GIVEN DATA Start Marker

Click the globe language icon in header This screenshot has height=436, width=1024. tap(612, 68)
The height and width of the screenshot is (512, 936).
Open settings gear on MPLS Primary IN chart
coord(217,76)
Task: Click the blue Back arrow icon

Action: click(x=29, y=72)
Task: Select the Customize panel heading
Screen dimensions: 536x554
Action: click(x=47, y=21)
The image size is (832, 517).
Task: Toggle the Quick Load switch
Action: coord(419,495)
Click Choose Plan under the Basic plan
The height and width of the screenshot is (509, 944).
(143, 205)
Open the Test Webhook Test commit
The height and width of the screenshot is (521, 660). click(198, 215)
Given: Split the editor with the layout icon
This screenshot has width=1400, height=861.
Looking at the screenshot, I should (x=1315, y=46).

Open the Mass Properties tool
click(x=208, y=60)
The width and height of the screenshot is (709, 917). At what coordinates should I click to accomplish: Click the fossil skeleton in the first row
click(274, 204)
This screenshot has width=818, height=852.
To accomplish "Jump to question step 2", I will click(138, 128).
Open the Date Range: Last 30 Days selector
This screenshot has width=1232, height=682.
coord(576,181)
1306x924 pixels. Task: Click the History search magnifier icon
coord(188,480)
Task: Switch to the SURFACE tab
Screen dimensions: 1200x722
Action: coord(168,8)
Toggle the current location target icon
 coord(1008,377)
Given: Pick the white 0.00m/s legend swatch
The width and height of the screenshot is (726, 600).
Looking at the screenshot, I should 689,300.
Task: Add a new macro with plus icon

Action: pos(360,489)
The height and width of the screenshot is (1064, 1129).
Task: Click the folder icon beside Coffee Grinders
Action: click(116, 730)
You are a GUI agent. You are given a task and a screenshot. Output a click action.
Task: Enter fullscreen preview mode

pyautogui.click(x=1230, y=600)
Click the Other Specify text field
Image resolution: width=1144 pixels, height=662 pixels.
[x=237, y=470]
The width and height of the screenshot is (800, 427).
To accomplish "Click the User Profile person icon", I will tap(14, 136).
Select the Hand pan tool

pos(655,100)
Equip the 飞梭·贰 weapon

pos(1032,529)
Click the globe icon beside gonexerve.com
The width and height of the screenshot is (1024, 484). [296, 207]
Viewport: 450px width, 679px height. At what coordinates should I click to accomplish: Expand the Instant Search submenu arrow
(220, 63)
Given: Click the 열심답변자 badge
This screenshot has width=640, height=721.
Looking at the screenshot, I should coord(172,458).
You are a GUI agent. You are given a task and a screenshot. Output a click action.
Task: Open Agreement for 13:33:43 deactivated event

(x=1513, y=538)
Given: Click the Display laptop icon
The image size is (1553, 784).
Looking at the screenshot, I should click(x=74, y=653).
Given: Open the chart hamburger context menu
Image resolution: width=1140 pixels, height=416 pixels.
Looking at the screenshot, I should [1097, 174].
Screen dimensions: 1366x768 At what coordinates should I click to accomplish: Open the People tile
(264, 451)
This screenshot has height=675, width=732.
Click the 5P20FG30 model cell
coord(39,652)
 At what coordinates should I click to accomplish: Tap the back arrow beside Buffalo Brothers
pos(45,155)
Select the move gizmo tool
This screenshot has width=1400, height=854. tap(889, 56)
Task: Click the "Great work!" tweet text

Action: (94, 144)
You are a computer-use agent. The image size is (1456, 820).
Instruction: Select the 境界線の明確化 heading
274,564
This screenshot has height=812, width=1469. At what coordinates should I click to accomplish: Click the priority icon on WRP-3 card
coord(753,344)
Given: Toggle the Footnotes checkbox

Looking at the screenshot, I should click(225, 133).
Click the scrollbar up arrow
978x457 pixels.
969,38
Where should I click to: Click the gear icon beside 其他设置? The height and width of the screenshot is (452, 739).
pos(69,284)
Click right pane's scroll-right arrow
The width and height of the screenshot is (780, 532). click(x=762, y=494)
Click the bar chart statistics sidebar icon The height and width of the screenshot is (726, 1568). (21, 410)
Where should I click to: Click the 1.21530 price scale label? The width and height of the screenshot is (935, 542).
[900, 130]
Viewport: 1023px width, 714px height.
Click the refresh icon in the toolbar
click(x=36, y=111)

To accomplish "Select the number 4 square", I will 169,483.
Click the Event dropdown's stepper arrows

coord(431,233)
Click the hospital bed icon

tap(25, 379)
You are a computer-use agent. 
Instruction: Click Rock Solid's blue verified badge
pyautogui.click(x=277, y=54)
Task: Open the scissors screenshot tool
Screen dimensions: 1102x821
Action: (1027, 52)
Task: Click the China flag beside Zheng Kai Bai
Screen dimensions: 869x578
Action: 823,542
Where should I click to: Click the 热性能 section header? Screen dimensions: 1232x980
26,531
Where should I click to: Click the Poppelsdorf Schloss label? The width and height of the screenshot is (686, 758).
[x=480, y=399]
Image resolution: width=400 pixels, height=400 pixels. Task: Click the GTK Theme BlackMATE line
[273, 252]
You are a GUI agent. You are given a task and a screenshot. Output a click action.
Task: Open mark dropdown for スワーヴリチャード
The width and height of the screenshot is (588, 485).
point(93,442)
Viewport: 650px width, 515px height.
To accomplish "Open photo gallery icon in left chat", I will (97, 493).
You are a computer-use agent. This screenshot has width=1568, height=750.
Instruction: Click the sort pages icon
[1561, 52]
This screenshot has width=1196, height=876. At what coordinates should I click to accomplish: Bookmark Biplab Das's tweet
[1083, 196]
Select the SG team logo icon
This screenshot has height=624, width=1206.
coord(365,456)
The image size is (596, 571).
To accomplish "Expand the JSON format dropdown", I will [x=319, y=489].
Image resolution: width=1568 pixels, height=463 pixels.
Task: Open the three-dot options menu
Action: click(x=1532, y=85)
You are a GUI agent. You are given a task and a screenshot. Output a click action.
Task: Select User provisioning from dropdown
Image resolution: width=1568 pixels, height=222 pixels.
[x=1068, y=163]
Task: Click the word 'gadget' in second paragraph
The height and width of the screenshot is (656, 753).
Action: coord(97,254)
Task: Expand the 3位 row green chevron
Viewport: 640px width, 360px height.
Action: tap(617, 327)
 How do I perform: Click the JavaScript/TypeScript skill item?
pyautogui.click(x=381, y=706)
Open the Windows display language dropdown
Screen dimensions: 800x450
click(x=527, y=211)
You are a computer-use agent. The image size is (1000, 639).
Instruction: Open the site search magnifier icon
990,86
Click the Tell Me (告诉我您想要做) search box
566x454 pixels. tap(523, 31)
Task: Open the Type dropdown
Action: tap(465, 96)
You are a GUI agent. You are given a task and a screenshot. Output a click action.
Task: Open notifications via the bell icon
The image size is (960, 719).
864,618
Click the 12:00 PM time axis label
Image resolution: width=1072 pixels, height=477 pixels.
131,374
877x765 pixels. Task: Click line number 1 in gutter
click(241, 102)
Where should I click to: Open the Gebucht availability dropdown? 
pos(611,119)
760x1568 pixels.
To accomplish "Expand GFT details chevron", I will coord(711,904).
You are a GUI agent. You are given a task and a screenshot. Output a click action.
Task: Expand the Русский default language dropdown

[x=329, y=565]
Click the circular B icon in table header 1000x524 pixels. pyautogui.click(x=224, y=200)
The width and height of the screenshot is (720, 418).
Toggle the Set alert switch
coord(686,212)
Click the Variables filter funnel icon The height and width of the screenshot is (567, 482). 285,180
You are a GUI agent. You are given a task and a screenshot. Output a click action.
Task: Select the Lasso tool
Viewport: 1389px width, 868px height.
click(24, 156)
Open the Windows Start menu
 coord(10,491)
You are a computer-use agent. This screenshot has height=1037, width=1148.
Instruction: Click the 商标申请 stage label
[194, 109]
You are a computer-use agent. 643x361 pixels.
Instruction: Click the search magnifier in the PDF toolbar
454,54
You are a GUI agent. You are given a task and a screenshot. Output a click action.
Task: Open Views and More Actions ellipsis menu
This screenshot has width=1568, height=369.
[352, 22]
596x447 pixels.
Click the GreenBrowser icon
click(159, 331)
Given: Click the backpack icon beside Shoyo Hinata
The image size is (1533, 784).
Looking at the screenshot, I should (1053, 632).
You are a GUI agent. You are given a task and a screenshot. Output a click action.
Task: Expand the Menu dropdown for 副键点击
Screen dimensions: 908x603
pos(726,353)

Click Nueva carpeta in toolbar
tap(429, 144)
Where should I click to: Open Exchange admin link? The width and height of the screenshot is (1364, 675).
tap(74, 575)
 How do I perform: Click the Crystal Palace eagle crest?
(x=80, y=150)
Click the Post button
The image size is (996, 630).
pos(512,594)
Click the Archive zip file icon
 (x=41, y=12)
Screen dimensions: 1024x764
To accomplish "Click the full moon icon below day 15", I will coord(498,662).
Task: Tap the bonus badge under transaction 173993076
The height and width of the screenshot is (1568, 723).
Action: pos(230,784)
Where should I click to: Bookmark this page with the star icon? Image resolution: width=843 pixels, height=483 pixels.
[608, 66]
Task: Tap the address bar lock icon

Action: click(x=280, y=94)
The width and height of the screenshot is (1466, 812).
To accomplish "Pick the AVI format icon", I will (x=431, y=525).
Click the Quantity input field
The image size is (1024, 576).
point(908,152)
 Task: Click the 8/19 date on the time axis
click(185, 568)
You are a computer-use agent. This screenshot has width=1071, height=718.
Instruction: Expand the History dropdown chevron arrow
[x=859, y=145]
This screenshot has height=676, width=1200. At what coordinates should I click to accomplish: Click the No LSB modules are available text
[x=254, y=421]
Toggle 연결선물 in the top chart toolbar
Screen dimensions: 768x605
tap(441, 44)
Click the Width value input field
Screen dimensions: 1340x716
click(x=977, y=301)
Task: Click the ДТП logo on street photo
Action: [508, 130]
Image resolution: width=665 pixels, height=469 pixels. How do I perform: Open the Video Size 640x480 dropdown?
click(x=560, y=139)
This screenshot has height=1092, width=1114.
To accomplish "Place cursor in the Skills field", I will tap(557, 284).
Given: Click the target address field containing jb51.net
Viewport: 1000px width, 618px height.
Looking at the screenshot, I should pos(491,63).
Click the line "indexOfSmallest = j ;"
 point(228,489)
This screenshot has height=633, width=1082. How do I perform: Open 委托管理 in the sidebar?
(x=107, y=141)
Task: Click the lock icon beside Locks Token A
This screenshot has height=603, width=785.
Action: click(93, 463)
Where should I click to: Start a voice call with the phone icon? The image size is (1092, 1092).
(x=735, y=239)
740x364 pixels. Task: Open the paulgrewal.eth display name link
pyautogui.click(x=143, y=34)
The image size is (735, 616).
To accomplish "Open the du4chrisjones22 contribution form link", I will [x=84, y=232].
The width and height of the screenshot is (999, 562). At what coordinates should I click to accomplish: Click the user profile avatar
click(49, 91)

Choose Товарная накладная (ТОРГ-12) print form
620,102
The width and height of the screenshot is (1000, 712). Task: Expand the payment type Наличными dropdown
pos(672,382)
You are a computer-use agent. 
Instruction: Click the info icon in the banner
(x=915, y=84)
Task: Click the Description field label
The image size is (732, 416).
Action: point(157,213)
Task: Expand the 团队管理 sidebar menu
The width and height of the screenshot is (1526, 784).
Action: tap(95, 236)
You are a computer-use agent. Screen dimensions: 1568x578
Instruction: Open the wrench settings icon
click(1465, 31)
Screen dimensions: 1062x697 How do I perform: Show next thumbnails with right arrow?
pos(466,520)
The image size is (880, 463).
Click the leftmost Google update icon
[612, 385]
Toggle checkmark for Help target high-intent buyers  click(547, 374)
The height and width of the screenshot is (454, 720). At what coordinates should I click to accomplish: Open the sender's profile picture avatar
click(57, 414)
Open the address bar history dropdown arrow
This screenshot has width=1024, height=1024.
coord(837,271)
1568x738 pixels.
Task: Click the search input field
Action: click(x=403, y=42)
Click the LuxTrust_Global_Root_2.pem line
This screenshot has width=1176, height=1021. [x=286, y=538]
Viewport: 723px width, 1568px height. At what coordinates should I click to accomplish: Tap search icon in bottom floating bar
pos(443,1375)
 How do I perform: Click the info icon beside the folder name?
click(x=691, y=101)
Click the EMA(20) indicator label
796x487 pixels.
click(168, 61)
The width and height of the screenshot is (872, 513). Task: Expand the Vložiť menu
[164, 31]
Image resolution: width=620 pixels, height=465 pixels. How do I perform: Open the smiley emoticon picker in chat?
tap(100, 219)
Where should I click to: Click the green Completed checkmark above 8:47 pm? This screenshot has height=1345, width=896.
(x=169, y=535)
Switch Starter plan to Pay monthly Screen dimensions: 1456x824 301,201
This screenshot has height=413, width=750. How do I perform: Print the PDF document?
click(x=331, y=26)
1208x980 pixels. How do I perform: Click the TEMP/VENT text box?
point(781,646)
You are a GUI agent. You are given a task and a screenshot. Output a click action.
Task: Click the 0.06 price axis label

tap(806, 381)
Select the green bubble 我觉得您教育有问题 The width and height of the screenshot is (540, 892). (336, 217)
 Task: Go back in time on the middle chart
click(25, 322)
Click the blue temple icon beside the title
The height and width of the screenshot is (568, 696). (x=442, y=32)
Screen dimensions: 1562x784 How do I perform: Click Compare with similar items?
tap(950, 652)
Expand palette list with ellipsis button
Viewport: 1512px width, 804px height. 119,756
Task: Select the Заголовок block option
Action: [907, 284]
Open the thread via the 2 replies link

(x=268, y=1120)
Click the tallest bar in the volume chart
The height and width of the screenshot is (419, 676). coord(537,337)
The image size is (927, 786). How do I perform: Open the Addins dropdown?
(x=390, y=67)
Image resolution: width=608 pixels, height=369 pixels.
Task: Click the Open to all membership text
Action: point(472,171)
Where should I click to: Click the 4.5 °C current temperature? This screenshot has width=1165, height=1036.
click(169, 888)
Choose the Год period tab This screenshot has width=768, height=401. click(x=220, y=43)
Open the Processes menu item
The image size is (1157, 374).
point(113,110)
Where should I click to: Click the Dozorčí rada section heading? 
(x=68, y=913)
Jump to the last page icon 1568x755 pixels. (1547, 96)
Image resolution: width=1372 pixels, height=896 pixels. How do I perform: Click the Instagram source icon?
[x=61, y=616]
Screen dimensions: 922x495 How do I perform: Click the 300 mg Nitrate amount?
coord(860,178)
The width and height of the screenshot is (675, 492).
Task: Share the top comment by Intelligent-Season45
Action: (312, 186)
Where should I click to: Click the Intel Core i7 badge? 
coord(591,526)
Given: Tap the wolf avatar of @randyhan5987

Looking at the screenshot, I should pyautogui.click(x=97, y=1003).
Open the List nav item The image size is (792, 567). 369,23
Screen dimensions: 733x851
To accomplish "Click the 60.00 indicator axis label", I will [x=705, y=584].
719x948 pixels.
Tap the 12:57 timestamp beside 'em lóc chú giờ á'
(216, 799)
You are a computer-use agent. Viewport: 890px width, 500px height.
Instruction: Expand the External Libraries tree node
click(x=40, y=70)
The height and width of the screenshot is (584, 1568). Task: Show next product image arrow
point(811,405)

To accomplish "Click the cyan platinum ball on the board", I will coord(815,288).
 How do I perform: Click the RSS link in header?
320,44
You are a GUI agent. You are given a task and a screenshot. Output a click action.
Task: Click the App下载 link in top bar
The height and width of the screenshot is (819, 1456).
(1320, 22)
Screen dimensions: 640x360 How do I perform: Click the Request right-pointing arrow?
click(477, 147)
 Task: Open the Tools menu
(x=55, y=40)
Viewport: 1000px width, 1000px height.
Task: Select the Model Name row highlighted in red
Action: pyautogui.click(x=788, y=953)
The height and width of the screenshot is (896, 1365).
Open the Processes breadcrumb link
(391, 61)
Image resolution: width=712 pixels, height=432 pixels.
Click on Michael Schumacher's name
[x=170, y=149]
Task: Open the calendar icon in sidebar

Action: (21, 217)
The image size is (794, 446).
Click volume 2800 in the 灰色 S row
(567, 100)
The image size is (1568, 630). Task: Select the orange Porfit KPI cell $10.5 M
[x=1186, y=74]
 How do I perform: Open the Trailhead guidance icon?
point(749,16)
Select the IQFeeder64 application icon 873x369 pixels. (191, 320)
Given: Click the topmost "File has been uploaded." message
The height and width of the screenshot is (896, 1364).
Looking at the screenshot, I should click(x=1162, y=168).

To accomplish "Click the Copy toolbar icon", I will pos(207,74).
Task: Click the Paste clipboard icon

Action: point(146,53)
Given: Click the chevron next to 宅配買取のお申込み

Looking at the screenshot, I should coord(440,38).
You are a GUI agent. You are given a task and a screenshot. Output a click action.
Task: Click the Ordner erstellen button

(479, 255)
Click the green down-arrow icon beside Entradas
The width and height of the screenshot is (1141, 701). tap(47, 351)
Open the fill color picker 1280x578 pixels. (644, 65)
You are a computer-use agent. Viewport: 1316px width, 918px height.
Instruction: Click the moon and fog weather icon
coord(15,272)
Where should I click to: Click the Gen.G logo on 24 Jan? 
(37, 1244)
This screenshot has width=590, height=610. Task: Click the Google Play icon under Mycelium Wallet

GIVEN DATA End Marker

**WHAT TO WORK ON**
Examine the data above and state how many of its lines contain the word "Jump", with no further remarks.

**TASK OUTPUT**
2